> **Activity**
Starting at the top of the entries below, set down each line exactly as written, and stop after the line containing "Task: Click the 对比度 value field showing 14%".
□ □ □
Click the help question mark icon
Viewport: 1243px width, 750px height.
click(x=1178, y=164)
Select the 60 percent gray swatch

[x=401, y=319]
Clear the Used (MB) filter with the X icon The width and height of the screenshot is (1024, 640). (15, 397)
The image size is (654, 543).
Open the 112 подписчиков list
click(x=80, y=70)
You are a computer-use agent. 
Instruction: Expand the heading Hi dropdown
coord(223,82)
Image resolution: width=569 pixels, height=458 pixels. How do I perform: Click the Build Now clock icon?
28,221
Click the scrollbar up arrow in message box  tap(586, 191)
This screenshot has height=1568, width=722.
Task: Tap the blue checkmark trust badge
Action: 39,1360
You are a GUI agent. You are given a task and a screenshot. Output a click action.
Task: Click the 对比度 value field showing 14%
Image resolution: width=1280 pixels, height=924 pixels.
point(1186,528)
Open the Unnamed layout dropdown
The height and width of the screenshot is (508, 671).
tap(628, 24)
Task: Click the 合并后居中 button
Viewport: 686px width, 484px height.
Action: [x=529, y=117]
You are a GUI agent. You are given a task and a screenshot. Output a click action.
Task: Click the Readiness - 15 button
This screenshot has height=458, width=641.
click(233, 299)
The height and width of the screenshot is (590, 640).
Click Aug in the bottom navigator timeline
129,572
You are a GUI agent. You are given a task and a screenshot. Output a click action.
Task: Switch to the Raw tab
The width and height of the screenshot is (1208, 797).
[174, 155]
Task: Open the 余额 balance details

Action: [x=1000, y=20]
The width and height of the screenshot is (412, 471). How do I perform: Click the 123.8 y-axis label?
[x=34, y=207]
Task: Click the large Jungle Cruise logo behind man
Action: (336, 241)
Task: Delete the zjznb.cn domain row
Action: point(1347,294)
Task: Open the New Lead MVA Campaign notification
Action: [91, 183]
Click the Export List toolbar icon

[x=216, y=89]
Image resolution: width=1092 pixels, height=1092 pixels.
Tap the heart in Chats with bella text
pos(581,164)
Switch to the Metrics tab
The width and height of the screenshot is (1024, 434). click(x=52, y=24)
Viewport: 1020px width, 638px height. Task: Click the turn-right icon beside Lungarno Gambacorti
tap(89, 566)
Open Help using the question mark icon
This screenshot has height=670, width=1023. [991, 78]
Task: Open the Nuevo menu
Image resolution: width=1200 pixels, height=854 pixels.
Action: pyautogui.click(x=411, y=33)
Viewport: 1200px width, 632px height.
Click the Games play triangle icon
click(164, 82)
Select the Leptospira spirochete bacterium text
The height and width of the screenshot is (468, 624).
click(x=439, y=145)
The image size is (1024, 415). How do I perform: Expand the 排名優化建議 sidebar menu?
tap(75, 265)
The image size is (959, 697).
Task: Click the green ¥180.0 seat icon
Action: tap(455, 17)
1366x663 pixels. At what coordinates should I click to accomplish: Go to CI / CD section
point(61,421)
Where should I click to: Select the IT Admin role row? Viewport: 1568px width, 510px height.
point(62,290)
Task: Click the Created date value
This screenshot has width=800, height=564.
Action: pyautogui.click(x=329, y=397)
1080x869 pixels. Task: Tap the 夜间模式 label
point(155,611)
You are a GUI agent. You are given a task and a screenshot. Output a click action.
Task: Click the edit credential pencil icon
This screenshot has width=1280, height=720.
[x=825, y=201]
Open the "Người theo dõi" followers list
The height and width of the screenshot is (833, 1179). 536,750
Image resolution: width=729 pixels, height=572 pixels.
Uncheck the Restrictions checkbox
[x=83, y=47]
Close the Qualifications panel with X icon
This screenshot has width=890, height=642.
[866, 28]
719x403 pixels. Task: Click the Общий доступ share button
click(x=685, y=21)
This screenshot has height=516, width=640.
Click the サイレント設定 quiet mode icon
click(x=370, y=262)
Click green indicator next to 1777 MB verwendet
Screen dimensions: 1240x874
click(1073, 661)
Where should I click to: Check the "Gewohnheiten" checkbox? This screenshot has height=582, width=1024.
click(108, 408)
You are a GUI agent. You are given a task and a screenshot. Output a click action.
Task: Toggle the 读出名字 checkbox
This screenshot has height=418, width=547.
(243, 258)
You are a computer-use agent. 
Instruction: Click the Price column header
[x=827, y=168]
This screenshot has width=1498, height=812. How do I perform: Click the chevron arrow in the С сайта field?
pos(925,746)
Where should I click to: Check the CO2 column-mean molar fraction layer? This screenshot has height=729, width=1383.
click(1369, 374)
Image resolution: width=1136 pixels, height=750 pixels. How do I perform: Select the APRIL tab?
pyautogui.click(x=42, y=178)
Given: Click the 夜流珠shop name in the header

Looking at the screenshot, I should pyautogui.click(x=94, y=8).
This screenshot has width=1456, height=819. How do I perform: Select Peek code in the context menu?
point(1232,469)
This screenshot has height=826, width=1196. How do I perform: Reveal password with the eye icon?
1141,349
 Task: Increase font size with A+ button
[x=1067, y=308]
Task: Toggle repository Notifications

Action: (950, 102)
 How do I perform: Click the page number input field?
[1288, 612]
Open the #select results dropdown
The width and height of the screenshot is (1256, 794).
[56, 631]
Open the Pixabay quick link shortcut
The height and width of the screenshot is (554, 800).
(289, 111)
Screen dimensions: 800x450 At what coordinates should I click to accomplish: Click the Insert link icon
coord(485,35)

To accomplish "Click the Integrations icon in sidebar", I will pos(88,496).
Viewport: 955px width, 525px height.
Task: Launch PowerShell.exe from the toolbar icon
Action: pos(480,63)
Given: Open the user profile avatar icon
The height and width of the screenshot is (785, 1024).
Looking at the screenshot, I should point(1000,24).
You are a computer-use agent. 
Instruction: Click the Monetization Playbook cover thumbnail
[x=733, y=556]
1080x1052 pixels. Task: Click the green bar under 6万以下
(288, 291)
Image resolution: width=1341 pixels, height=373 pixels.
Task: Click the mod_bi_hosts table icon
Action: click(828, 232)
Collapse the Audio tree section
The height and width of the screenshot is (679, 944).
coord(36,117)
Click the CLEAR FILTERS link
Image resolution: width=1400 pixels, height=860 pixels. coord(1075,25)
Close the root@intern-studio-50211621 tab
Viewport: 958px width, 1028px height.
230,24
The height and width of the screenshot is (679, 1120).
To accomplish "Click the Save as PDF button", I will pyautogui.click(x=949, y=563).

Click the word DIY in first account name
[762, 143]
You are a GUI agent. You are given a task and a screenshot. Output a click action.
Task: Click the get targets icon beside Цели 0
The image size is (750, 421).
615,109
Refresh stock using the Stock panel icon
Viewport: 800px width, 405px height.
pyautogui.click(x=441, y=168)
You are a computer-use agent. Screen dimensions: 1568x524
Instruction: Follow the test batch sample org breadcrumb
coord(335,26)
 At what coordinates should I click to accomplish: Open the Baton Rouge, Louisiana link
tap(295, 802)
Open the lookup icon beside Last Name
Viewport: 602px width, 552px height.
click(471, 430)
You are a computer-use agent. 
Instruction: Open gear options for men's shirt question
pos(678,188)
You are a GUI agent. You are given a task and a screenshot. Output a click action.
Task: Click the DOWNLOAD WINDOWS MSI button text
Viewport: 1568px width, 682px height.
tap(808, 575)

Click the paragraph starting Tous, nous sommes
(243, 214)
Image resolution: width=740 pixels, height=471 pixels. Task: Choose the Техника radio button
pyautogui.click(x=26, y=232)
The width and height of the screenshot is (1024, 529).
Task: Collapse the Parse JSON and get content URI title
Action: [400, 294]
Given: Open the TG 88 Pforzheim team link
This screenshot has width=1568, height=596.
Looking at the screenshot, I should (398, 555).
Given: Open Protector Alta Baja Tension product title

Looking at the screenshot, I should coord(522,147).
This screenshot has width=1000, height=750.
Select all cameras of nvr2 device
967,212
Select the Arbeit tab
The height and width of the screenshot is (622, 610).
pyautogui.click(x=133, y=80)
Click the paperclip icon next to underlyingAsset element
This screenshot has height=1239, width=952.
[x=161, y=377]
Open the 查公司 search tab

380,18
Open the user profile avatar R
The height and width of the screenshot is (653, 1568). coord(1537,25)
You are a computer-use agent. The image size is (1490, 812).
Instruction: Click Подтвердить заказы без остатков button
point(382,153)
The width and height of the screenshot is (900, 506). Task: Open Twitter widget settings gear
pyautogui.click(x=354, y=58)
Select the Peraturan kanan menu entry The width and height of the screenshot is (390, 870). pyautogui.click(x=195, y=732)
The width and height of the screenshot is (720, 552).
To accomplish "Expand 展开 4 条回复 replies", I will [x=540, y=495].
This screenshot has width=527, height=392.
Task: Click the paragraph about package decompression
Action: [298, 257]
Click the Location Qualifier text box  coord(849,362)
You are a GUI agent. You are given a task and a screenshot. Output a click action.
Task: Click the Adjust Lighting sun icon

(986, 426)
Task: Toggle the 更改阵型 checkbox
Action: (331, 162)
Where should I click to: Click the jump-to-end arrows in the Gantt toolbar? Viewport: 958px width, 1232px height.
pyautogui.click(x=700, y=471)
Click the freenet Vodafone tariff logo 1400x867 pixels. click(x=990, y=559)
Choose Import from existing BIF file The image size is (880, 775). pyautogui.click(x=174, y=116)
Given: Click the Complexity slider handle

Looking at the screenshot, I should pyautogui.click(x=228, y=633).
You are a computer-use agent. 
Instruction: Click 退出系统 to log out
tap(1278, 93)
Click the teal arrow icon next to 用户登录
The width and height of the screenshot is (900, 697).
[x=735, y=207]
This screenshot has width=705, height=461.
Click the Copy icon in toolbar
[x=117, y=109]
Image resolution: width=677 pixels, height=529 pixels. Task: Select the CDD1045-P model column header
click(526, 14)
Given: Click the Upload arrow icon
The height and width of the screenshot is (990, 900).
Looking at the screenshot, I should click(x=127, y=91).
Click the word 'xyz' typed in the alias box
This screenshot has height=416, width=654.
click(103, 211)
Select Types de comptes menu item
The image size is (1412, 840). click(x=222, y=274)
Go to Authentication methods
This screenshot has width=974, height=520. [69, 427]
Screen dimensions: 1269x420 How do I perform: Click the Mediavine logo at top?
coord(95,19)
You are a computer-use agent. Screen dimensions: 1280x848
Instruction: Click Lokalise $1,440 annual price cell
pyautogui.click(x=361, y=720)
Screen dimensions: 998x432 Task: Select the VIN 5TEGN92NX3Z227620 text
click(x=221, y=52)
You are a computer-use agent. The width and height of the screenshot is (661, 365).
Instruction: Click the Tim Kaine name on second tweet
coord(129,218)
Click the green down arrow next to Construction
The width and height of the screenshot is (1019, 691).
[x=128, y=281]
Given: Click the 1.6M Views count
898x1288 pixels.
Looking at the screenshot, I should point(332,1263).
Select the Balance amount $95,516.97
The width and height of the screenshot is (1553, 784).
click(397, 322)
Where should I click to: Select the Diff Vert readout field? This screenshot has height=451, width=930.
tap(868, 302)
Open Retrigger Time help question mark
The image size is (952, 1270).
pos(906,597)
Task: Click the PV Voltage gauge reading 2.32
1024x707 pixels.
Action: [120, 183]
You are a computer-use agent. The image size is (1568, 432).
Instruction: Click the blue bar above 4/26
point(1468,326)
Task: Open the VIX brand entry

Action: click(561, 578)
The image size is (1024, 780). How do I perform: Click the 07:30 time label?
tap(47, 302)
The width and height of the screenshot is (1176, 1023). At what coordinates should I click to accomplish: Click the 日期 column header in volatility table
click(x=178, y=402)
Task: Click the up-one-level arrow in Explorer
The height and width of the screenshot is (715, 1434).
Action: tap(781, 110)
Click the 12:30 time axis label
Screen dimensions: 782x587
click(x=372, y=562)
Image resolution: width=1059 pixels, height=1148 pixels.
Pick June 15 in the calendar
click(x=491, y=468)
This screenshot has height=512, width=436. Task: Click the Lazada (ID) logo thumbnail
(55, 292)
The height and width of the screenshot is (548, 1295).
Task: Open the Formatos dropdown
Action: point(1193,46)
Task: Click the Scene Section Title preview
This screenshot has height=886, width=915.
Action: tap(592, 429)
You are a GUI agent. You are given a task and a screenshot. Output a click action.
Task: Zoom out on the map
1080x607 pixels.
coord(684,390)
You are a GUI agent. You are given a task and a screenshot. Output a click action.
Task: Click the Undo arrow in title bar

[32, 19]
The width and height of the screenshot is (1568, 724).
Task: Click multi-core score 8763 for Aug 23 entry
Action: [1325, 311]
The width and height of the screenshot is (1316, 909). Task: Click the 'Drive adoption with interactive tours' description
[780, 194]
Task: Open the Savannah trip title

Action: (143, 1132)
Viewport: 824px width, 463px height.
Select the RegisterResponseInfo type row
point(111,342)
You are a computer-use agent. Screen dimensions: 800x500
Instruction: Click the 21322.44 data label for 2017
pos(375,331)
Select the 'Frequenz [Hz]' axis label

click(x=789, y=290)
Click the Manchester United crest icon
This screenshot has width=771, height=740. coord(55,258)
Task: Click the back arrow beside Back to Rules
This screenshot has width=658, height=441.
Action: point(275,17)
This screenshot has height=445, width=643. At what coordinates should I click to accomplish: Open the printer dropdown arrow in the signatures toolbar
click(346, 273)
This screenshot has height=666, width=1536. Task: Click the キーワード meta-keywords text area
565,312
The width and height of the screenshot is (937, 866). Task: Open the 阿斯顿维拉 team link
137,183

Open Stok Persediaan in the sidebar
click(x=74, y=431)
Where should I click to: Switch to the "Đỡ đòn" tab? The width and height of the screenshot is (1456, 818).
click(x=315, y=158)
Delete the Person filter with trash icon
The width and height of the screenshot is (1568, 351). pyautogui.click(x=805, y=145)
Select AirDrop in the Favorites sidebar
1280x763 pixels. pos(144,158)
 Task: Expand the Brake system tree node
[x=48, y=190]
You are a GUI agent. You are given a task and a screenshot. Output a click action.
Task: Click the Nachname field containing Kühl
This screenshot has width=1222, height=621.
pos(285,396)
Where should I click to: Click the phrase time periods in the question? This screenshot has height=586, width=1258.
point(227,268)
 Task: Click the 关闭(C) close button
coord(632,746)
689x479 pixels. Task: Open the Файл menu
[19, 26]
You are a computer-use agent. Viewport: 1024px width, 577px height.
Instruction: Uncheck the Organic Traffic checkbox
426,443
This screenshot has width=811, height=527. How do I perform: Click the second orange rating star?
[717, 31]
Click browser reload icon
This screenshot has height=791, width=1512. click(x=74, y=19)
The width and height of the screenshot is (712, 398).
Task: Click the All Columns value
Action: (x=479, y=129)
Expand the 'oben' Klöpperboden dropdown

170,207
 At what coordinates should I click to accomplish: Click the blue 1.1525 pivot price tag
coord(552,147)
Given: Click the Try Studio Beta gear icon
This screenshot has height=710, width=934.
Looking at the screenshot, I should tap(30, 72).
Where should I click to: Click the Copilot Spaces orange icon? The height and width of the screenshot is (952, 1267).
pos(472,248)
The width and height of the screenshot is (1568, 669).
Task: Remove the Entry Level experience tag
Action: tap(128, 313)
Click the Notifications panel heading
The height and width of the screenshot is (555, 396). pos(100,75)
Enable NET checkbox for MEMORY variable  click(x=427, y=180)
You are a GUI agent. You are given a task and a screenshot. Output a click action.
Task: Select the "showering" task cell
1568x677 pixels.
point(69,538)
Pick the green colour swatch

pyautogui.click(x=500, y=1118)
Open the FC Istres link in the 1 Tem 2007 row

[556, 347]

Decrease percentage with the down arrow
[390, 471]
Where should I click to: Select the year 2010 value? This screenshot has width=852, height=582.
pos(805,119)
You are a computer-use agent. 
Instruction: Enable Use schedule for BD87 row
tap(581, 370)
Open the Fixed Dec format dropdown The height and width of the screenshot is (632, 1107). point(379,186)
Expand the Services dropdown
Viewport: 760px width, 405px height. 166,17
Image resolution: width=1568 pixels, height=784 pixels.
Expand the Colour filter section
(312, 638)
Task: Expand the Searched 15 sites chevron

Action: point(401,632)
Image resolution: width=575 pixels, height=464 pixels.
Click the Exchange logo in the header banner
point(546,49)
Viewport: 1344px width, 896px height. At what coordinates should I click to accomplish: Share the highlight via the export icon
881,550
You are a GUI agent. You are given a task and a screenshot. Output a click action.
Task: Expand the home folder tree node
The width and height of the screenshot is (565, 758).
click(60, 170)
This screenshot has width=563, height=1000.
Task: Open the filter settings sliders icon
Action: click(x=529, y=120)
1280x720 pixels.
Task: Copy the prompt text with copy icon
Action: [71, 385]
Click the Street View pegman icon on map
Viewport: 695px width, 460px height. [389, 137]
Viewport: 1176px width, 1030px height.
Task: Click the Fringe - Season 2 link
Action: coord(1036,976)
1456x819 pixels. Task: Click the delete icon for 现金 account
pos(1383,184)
□ □ □
> **Answer section**
Click the help question mark icon
Viewport: 1243px width, 750px height.
click(x=1178, y=164)
Select the 60 percent gray swatch

[x=401, y=319]
Clear the Used (MB) filter with the X icon The width and height of the screenshot is (1024, 640). (15, 397)
The image size is (654, 543).
Open the 112 подписчиков list
click(x=80, y=70)
You are a computer-use agent. 
Instruction: Expand the heading Hi dropdown
coord(223,82)
Image resolution: width=569 pixels, height=458 pixels. How do I perform: Click the Build Now clock icon?
28,221
Click the scrollbar up arrow in message box  tap(586, 191)
This screenshot has height=1568, width=722.
Task: Tap the blue checkmark trust badge
Action: 39,1360
You are a GUI agent. You are given a task and a screenshot. Output a click action.
Task: Click the 对比度 value field showing 14%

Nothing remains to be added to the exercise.